Task brief – In the entries that follow, find each line with the word "window" and copy it.

++++ Records for processing ++++

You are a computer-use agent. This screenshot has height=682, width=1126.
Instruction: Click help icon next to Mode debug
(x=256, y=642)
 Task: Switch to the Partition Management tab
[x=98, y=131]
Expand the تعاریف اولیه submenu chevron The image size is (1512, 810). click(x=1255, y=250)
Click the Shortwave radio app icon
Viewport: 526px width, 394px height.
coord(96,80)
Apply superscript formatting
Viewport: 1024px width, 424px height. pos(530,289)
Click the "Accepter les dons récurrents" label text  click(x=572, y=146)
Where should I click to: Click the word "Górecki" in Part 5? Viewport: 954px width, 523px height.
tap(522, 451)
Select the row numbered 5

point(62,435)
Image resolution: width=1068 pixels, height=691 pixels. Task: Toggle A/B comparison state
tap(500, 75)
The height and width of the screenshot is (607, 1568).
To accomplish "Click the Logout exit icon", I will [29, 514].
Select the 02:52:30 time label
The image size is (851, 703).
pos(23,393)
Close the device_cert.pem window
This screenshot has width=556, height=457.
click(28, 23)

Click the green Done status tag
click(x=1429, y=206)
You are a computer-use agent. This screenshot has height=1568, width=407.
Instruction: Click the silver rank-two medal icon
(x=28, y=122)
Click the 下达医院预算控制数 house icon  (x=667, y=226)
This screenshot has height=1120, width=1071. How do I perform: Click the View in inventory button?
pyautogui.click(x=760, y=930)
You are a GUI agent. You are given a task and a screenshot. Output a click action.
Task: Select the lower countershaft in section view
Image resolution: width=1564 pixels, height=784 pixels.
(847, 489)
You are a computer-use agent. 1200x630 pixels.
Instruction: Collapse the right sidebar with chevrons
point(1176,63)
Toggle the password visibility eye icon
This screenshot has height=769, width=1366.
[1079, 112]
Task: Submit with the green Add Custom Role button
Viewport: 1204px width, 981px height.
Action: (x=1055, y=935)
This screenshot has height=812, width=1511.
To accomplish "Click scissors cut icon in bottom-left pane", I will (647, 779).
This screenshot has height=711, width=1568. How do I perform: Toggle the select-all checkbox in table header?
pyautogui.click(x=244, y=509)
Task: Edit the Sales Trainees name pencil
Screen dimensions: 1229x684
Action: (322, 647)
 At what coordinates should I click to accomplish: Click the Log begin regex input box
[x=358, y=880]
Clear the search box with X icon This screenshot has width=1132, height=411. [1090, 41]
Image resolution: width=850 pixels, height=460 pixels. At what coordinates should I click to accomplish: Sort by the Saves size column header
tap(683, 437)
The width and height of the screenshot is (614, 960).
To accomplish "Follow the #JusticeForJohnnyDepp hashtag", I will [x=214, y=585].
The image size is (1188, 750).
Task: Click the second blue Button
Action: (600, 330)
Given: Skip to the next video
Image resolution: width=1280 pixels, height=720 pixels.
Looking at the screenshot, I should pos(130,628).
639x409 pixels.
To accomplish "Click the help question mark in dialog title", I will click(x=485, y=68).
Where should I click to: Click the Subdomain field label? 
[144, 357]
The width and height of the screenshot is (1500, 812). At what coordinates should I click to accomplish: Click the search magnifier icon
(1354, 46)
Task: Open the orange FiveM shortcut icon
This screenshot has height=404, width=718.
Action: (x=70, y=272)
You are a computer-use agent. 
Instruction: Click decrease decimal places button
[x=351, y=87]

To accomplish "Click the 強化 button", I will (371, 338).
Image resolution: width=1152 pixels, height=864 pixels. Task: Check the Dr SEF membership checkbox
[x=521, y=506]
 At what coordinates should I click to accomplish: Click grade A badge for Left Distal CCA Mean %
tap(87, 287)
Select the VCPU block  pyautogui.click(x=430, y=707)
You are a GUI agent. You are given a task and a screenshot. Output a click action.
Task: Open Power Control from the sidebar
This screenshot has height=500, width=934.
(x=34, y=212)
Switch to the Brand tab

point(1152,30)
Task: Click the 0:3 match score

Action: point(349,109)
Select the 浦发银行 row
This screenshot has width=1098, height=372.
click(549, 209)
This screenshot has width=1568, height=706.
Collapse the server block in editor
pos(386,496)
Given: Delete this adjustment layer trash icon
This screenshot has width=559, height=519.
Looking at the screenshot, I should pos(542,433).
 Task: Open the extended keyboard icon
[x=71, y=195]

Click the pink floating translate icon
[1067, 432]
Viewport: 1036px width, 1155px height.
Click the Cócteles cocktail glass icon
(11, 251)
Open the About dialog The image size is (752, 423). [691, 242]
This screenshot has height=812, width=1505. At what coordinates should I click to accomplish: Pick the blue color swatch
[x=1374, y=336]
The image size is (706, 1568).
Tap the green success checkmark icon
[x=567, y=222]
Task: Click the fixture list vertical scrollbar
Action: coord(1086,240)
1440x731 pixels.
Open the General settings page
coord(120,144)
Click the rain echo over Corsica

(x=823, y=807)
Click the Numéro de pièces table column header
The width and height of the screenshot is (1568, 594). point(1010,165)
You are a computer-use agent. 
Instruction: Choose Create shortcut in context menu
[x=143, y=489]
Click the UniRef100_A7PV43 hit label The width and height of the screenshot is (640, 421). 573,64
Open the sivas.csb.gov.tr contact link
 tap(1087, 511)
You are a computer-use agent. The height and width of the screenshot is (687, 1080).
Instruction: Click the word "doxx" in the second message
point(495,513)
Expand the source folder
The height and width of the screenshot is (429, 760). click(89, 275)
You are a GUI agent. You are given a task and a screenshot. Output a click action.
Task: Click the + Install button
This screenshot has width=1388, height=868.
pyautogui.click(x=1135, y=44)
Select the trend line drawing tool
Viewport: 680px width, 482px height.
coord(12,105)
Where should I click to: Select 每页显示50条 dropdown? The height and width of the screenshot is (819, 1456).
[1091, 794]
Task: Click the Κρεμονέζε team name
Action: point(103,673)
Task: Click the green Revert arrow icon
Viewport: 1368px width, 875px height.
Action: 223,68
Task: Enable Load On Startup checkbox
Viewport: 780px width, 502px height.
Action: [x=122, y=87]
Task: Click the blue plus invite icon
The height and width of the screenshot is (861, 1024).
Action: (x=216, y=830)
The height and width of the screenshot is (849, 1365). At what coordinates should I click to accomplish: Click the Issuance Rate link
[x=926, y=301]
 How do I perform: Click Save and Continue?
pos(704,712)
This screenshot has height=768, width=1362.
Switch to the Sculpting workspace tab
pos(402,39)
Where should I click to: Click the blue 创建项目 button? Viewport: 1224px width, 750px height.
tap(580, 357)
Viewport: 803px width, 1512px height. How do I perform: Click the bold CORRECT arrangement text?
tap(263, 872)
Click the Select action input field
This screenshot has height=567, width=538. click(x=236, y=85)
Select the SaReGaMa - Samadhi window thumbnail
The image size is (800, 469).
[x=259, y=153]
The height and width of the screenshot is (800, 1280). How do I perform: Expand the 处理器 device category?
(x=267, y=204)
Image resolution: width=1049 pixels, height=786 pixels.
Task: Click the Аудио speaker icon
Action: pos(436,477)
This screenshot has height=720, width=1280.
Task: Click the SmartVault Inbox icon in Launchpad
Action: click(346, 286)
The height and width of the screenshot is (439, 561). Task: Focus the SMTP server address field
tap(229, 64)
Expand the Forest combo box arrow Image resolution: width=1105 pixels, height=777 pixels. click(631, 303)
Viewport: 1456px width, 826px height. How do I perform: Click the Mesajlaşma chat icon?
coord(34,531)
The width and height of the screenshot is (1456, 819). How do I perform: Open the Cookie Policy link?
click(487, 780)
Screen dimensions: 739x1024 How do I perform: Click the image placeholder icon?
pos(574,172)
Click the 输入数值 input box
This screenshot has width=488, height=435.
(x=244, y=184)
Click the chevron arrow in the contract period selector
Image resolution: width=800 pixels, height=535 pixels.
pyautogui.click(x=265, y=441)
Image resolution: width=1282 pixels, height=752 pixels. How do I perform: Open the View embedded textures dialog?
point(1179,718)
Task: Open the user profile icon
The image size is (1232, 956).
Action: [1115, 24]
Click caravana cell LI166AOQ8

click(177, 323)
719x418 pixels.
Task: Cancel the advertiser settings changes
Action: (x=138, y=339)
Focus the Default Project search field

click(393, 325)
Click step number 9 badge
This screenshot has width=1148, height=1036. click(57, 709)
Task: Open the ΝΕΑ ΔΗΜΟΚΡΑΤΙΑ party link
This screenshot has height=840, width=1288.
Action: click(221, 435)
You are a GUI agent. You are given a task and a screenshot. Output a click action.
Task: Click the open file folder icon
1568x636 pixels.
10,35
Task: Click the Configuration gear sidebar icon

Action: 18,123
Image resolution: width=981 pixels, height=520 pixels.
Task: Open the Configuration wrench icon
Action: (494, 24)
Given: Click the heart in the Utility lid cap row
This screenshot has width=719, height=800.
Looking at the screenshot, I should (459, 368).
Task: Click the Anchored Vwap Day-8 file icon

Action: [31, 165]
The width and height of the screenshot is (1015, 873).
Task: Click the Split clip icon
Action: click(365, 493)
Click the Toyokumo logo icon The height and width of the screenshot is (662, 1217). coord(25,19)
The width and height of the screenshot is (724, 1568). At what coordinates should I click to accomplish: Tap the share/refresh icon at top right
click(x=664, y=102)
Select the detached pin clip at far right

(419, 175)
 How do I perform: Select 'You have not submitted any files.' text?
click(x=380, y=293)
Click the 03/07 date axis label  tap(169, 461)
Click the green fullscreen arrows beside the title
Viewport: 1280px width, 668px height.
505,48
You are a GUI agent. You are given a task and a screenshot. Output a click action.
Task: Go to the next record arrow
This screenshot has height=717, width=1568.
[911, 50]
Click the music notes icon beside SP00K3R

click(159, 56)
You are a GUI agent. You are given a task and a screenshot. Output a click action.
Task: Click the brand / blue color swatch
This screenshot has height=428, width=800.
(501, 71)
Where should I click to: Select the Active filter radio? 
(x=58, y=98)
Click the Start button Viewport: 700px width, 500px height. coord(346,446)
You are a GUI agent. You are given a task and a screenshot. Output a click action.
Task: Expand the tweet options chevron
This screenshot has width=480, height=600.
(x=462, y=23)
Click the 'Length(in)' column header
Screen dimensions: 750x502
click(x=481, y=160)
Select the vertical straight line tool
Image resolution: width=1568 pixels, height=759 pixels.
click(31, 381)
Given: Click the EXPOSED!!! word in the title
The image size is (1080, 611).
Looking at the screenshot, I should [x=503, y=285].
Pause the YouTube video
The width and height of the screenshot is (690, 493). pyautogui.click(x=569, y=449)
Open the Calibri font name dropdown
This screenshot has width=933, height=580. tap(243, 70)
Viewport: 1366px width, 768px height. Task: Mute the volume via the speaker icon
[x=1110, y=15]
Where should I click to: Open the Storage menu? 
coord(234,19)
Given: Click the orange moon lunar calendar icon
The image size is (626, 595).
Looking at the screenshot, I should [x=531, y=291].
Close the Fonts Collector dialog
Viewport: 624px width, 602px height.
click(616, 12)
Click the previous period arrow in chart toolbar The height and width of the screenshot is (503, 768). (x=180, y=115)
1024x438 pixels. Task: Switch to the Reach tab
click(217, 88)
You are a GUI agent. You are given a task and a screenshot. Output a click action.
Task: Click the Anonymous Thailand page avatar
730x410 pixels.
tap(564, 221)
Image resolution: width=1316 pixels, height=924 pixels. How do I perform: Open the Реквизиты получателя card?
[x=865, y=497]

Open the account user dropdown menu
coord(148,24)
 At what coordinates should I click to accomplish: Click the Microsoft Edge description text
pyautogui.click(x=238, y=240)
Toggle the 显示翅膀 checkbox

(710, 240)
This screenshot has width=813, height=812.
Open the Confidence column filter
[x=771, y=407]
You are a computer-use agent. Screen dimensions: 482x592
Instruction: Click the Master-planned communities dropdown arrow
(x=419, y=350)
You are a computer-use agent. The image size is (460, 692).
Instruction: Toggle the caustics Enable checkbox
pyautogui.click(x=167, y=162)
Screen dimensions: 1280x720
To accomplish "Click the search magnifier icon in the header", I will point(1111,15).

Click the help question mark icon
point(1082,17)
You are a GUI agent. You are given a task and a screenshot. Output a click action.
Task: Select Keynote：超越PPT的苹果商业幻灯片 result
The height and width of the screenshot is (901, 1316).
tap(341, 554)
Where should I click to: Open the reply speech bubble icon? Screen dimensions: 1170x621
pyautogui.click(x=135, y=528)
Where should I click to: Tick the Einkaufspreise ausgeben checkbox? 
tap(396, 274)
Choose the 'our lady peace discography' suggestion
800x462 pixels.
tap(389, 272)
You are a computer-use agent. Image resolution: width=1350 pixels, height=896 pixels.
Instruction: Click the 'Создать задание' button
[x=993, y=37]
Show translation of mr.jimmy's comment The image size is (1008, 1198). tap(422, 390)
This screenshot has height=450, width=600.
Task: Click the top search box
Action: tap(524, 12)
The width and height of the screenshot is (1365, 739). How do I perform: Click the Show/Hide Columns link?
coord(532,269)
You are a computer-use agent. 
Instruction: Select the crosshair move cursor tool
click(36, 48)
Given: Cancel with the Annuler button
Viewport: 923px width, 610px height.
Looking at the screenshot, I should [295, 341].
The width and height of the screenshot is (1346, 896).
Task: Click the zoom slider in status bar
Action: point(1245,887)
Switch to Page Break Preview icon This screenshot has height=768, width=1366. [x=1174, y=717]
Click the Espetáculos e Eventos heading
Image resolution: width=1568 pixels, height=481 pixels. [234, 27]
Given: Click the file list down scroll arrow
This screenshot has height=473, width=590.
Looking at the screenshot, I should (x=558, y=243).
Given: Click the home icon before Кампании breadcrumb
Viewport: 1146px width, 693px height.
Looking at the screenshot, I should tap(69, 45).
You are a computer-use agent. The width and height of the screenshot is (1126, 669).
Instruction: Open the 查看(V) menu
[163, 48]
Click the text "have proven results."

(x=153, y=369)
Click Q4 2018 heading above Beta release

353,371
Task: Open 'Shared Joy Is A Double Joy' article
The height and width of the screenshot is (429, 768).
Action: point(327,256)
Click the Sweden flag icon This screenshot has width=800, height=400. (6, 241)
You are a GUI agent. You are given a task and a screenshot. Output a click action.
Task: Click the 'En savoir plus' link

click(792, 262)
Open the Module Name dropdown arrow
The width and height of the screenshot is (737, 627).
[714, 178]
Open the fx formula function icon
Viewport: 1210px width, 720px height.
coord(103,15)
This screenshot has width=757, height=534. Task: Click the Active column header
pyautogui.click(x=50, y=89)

++++

Written reply –
Close the device_cert.pem window
Select the SaReGaMa - Samadhi window thumbnail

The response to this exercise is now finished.